An invasive right heart cardiac catheterisation study measuring ventricular pressure volume curves in 12 elderly endurance athletes compared with 12 age-matched healthy sedentary subjects found that the amount of myocardial stiffness was greater in elderly sedentary subjects than in athletic subjects.16 These investigators concluded that lifelong endurance exercise could prevent the stiffening of heart muscle that is typically caused by ageing. This is in keeping with our finding of a reduced index of stiffness in the healthy endurance rowers compared with controls. Royse et al showed that patients undergoing cardiac surgery demonstrated an increase in end-diastolic stiffness with increasing heart rates.17 Using our new stiffness index, we found that differences in diastolic stiffness between control subjects and rowers remain significant even after correction for heart rate.

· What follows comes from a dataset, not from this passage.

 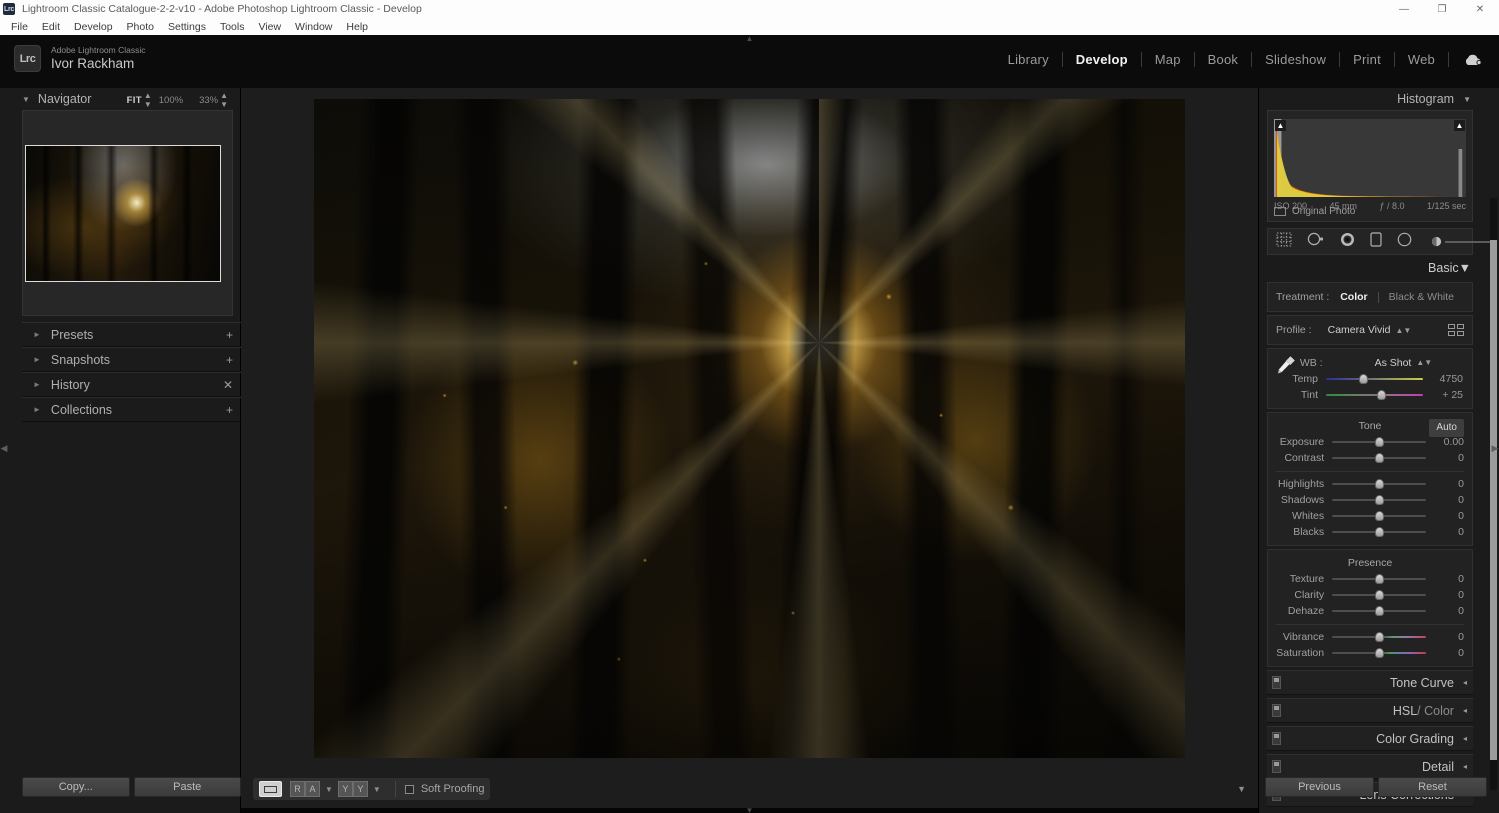 I want to click on navigator-thumbnail, so click(x=123, y=214).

The variable physiological response of the heart to training in our small subgroup of those with and without LVH might indicate that other factors (such as genetic) affect the structural heart alterations in elite rowers.
Strain rate imaging may provide a future method of assessing myocardial stiffness as it is less influenced by cardiac translation.18 Future improvements in signal-to-noise ratios and refinement of incident beam angle-dependency would potentially make strain rate imaging clinically useful in the measurement of myocardial stiffness which may complement our new stiffness index.
We used M-mode measurements rather than volumetric quantification to assess LVEDD. Although M-mode measurements use geometric assumptions of LV shape and can be limited by the presence of regional wall motion abnormalities, all the subjects in our study were healthy with no evidence of abnormal wall motion.
Elite athletes exhibit reduced myocardial stiffness owing to intense training, irrespective of the development of LVH and dilatation. An understanding of this physiological change may enable more accurate and earlier diagnosis of an abnormal response to high-intensity training.
Competing interests: None declared.
Ethics approval: Ethics approval was obtained.